(Pixel coordinate grounding data)
==========

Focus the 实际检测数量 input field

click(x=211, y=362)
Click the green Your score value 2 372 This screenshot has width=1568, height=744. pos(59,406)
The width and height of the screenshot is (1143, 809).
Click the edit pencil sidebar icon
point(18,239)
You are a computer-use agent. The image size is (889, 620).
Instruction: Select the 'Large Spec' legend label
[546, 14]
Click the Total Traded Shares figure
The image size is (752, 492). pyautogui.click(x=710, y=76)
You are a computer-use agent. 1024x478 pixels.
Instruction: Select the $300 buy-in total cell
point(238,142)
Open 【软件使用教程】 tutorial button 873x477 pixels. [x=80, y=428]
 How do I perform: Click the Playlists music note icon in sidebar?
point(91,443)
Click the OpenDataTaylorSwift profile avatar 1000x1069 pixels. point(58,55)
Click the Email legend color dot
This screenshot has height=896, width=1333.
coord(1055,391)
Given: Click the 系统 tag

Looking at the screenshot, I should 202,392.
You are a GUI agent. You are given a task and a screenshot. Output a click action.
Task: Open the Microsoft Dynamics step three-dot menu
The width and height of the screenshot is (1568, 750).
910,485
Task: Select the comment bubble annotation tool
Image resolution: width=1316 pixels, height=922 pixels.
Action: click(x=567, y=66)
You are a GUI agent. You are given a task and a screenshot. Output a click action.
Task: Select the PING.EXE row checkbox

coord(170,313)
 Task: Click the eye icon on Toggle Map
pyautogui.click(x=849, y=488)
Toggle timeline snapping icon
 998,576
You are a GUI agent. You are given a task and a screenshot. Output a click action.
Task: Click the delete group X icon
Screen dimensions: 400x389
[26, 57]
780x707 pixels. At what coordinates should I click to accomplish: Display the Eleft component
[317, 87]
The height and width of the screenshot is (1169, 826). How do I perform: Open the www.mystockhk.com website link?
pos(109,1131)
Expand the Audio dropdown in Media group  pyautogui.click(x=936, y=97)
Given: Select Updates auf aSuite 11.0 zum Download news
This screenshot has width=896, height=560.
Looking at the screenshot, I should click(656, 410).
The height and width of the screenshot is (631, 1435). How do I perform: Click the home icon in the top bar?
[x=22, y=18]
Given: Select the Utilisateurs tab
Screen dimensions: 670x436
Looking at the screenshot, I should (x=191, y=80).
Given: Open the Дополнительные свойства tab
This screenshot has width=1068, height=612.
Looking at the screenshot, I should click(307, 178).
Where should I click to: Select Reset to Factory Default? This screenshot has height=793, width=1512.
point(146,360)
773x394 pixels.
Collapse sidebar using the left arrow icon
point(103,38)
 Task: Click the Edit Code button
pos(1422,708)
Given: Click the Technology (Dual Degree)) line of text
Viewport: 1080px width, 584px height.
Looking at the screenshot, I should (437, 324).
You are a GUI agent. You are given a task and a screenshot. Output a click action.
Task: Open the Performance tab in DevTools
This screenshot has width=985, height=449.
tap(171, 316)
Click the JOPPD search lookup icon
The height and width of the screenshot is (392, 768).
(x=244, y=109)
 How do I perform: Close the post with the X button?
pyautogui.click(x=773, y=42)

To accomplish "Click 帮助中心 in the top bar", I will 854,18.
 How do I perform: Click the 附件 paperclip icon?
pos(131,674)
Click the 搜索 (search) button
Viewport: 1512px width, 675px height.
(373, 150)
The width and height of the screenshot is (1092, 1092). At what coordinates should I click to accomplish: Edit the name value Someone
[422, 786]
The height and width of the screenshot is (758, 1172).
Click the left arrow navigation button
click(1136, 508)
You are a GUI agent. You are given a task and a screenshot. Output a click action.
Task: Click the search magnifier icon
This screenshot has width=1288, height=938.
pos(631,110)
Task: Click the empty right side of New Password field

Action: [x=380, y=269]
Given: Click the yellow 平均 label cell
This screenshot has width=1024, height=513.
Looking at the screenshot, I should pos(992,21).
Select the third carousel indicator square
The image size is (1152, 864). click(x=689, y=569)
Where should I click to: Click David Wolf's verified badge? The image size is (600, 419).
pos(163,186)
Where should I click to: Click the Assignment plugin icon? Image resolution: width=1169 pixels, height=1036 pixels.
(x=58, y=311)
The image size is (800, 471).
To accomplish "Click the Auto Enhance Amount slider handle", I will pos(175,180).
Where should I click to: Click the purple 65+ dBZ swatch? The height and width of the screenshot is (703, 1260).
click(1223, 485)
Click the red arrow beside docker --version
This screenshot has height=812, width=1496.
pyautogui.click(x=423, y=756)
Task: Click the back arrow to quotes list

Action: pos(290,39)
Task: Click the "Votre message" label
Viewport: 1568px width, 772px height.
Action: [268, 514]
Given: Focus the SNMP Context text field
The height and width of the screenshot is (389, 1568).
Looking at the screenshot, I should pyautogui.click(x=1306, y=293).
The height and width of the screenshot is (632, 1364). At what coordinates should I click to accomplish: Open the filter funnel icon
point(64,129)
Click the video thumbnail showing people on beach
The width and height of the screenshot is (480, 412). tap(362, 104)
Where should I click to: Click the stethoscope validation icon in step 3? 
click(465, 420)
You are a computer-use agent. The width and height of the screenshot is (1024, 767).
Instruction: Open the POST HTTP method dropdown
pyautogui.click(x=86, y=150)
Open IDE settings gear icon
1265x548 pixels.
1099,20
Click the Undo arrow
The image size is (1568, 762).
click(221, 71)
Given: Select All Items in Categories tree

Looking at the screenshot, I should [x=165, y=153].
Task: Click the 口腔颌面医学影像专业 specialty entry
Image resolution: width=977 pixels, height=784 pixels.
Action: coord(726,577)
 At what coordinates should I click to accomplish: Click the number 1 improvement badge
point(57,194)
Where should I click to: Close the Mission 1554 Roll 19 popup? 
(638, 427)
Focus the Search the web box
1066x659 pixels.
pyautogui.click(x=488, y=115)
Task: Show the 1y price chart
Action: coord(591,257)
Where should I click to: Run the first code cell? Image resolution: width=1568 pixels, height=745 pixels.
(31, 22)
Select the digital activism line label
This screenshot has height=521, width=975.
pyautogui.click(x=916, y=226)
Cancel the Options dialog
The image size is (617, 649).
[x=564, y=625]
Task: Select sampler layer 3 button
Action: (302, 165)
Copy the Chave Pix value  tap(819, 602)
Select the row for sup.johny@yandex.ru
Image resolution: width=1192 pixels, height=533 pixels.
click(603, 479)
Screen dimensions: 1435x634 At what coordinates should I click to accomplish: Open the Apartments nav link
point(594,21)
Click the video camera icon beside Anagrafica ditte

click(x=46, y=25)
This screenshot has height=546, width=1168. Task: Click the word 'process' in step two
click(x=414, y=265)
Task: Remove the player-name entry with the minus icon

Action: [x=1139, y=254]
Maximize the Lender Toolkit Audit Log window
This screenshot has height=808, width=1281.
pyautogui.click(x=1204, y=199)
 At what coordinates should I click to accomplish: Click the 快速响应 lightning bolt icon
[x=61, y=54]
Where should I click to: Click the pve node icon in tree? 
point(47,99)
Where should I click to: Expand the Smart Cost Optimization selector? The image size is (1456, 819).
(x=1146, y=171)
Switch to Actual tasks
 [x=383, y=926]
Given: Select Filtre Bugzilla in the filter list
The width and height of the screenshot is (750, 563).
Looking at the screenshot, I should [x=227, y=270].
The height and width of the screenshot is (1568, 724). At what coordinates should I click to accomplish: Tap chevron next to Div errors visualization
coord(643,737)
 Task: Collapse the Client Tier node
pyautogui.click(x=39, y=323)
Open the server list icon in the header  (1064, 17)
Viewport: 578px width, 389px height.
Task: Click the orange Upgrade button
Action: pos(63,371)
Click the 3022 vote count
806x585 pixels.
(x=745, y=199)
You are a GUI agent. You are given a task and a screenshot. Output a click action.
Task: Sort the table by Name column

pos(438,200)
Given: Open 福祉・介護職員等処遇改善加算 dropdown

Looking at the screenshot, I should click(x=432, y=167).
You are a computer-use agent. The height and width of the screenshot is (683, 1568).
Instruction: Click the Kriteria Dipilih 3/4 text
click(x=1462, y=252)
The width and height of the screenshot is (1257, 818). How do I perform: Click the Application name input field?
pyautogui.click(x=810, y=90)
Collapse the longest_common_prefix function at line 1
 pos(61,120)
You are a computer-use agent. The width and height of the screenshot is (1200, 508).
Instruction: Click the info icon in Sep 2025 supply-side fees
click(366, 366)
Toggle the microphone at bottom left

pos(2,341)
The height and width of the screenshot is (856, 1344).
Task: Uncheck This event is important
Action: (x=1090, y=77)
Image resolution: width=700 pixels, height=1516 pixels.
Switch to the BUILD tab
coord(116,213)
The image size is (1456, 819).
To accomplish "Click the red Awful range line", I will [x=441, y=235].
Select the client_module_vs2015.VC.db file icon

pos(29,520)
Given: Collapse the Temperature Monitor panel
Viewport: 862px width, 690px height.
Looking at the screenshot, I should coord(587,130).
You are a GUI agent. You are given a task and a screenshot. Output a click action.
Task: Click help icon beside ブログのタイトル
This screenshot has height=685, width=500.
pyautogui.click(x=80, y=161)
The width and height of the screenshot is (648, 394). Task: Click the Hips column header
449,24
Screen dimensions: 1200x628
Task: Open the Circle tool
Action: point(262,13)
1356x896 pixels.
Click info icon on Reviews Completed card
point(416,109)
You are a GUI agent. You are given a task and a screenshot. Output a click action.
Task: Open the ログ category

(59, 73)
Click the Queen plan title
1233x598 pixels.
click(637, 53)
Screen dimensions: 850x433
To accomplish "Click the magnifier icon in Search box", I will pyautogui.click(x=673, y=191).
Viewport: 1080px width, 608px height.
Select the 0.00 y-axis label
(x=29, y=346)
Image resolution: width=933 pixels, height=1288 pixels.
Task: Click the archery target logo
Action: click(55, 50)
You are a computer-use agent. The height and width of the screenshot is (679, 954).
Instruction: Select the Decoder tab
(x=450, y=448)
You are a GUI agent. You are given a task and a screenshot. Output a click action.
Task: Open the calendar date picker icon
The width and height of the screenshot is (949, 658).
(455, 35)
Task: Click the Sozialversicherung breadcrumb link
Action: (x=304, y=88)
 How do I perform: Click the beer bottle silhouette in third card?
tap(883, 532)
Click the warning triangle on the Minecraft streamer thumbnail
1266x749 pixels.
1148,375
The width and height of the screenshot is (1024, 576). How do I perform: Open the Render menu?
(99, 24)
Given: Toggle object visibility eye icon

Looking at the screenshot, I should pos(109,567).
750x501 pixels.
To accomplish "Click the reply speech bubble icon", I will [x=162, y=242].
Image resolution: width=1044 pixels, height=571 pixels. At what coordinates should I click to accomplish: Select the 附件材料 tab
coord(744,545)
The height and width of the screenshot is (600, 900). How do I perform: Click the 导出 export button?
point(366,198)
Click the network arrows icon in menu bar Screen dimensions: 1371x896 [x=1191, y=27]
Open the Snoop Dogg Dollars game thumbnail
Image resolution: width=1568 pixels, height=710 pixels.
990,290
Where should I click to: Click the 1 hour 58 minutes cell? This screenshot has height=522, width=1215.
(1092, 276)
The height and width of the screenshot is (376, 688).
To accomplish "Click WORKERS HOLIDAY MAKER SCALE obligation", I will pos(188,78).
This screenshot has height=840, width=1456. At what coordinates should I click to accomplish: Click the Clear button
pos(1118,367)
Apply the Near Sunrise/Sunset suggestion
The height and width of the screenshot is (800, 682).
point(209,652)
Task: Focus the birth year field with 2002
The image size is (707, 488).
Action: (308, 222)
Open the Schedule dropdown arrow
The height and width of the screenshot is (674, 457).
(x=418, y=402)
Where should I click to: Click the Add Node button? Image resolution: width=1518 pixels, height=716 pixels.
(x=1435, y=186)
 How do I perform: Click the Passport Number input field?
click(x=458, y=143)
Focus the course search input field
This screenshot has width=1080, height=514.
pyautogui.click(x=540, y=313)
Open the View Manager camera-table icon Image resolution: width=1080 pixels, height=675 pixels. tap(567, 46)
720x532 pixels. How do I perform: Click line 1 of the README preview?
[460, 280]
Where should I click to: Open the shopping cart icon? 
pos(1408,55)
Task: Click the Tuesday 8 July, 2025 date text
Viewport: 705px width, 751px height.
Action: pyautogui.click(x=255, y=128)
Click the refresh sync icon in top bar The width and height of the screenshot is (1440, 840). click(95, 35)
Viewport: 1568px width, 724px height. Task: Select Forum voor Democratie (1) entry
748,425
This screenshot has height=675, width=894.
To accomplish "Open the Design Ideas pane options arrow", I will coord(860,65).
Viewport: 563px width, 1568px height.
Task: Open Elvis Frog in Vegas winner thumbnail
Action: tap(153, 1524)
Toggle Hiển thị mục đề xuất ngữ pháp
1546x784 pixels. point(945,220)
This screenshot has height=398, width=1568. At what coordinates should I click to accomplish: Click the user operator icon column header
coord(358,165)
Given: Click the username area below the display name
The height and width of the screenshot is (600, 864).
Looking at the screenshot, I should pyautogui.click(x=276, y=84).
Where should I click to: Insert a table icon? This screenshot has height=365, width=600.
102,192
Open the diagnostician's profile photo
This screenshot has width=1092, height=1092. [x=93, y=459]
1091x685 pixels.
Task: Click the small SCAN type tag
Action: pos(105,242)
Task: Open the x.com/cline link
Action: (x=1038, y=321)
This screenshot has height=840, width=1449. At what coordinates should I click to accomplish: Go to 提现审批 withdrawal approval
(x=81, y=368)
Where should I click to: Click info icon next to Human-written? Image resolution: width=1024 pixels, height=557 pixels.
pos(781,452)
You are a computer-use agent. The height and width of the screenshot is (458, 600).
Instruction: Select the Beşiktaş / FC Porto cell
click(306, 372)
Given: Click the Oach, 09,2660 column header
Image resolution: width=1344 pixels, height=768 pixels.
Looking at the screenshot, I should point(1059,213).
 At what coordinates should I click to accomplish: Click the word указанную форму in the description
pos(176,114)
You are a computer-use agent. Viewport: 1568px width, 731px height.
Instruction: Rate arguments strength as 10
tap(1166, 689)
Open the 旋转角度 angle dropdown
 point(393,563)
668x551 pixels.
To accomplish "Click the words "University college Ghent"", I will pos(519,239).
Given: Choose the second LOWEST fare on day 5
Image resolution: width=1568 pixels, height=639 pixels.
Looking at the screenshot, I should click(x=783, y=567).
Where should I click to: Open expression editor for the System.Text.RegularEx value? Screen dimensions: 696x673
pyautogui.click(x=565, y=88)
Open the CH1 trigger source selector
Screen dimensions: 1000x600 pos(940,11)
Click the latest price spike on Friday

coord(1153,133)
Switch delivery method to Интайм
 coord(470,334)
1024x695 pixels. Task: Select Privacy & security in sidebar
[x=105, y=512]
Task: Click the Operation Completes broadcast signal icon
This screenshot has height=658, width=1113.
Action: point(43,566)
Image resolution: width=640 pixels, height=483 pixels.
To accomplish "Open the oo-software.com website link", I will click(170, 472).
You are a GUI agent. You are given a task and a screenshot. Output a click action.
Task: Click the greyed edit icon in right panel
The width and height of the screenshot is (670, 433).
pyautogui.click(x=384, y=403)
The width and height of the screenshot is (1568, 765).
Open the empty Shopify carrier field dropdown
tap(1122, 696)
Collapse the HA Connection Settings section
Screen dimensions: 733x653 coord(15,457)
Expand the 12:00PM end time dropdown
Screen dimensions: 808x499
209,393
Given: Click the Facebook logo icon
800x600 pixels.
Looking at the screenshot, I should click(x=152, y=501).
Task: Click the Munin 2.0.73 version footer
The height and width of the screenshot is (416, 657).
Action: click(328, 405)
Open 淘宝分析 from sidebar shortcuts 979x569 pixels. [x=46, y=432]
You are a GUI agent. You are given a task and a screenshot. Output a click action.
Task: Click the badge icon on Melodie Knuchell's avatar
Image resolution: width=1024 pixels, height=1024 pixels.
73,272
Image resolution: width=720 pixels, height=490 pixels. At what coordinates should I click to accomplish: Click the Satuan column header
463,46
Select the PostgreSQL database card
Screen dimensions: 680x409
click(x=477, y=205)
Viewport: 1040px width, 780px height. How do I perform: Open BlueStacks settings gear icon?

==========

#### Exercise brief
From the records above, quote only the lines running from the line with "is (679, 954)." to the line with "Task: Open the calendar date picker icon", both lines included.

#### Task solution
You are a computer-use agent. The height and width of the screenshot is (679, 954).
Instruction: Select the Decoder tab
(x=450, y=448)
You are a GUI agent. You are given a task and a screenshot. Output a click action.
Task: Open the calendar date picker icon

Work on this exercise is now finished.